[BEGIN Entries provided]

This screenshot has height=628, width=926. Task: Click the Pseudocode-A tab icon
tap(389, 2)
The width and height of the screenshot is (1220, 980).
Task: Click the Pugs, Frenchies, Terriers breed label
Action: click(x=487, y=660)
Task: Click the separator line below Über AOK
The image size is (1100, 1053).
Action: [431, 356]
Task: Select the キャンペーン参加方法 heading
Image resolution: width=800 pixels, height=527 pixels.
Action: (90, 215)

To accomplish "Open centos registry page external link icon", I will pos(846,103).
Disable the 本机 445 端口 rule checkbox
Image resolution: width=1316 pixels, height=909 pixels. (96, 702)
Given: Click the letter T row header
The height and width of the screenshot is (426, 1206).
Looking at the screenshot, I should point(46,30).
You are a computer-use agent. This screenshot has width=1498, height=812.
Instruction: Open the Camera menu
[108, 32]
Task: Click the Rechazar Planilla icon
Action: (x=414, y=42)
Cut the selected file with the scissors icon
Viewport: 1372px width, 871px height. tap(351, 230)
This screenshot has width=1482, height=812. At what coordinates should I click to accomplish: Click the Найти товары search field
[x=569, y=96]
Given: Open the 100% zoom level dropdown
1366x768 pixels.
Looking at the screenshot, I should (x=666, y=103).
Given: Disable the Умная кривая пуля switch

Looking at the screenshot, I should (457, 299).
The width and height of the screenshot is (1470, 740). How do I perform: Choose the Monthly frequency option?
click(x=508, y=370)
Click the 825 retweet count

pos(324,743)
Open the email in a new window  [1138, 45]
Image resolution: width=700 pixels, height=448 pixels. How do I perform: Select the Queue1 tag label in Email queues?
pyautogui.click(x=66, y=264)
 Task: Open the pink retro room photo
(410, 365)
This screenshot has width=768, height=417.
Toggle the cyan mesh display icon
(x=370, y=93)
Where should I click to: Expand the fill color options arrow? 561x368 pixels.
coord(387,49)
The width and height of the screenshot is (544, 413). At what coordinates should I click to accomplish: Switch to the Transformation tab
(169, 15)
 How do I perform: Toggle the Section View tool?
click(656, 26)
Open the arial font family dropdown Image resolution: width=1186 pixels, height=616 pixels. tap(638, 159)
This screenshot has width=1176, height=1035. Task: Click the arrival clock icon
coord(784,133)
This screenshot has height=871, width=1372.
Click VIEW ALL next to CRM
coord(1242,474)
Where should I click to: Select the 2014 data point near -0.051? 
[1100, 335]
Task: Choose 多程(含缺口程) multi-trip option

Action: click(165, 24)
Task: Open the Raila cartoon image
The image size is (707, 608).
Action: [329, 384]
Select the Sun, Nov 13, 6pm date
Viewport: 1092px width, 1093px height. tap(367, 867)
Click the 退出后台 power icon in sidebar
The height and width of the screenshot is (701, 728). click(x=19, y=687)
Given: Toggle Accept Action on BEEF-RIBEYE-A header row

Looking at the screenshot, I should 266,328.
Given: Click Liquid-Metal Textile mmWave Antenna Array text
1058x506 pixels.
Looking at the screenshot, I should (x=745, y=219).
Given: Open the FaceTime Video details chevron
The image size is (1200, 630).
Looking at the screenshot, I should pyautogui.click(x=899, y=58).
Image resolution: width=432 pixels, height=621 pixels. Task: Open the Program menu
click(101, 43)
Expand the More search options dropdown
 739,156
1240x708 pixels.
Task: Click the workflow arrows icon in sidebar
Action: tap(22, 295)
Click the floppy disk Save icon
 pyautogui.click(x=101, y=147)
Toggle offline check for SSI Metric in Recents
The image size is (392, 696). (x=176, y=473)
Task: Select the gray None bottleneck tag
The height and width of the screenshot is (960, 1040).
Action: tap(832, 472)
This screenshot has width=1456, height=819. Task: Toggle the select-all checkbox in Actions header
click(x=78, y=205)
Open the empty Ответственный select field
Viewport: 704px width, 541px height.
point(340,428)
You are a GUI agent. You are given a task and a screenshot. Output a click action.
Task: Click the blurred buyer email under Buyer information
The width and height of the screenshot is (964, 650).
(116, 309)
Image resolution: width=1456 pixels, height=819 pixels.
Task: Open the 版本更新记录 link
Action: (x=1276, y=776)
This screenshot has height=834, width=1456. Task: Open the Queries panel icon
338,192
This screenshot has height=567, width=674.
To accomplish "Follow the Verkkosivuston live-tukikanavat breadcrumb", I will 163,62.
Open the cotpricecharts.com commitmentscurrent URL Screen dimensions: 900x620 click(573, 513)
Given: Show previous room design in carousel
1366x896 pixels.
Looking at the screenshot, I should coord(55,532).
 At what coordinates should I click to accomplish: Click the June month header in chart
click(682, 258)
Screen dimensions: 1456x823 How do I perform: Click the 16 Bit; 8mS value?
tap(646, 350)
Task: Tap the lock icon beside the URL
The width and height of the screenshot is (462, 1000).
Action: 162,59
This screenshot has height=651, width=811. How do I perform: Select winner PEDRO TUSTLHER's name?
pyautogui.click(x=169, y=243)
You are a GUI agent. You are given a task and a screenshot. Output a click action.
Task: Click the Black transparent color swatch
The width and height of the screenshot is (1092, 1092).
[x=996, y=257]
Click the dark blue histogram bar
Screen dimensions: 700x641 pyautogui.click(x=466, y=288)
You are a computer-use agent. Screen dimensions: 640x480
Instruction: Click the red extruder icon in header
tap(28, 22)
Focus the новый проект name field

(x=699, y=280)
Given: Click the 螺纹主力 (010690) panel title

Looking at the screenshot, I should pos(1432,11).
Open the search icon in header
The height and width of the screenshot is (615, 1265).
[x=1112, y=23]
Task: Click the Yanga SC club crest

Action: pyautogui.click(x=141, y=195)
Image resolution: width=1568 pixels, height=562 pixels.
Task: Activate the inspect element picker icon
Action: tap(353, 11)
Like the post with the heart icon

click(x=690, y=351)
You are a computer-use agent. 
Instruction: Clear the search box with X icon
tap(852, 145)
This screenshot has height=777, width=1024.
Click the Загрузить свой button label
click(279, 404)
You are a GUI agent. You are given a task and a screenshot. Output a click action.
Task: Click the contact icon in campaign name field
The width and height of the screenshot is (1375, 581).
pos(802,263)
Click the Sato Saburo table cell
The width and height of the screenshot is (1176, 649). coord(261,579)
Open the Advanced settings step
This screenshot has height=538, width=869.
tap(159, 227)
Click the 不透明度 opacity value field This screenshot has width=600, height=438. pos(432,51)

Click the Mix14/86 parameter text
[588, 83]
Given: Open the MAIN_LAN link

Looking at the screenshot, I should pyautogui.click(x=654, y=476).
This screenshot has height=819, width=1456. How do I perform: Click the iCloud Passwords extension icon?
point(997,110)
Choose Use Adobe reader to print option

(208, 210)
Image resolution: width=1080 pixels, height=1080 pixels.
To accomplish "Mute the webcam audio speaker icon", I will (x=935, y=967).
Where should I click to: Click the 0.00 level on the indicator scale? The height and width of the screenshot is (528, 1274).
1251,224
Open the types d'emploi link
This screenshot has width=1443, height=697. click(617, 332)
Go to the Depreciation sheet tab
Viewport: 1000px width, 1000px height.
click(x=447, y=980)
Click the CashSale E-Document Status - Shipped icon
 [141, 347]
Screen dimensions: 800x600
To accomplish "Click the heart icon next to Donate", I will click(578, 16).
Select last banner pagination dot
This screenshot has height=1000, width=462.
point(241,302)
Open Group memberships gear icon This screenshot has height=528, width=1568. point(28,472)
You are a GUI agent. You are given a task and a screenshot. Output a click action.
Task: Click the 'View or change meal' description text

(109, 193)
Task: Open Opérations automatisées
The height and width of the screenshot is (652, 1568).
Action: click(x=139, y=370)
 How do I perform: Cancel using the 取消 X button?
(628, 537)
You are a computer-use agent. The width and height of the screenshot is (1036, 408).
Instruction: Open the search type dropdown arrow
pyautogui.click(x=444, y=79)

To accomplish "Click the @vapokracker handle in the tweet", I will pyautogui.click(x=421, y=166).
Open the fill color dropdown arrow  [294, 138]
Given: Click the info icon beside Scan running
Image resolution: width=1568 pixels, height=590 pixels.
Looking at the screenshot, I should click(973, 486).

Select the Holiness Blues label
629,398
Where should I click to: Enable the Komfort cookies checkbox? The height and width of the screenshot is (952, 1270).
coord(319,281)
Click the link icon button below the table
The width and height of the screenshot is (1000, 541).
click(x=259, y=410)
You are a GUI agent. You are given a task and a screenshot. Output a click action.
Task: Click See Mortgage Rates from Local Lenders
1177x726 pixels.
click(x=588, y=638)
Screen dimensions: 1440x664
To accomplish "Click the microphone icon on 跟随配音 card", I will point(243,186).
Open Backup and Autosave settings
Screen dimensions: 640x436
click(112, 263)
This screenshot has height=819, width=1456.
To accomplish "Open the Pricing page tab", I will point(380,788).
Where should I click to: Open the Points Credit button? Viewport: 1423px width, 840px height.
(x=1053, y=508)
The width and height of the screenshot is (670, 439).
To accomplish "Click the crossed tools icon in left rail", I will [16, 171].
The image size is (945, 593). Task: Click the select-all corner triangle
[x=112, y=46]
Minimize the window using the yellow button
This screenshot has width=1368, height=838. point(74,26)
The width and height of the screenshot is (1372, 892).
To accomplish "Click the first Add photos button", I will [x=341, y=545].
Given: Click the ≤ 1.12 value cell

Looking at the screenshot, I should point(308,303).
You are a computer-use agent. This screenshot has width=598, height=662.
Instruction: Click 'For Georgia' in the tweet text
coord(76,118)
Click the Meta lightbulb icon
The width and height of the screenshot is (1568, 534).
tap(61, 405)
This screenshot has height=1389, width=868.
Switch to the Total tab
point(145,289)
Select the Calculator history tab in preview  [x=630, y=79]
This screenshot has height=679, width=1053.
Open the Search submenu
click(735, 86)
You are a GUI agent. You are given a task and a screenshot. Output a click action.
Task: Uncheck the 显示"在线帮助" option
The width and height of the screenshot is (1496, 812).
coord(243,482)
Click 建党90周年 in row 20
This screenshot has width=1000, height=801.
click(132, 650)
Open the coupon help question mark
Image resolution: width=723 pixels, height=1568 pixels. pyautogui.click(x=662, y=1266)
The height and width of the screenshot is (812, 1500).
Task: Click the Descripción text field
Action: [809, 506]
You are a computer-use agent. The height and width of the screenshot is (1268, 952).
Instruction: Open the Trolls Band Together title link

[END Entries provided]

Copy the records word for word, starting at the beginning and ending with the line that contains "[x=569, y=96]", and include that line.

**Answer to the task**
This screenshot has height=628, width=926. Task: Click the Pseudocode-A tab icon
tap(389, 2)
The width and height of the screenshot is (1220, 980).
Task: Click the Pugs, Frenchies, Terriers breed label
Action: click(x=487, y=660)
Task: Click the separator line below Über AOK
The image size is (1100, 1053).
Action: [431, 356]
Task: Select the キャンペーン参加方法 heading
Image resolution: width=800 pixels, height=527 pixels.
Action: (90, 215)

To accomplish "Open centos registry page external link icon", I will pos(846,103).
Disable the 本机 445 端口 rule checkbox
Image resolution: width=1316 pixels, height=909 pixels. (96, 702)
Given: Click the letter T row header
The height and width of the screenshot is (426, 1206).
Looking at the screenshot, I should point(46,30).
You are a computer-use agent. This screenshot has width=1498, height=812.
Instruction: Open the Camera menu
[108, 32]
Task: Click the Rechazar Planilla icon
Action: (x=414, y=42)
Cut the selected file with the scissors icon
Viewport: 1372px width, 871px height. tap(351, 230)
This screenshot has width=1482, height=812. At what coordinates should I click to accomplish: Click the Найти товары search field
[x=569, y=96]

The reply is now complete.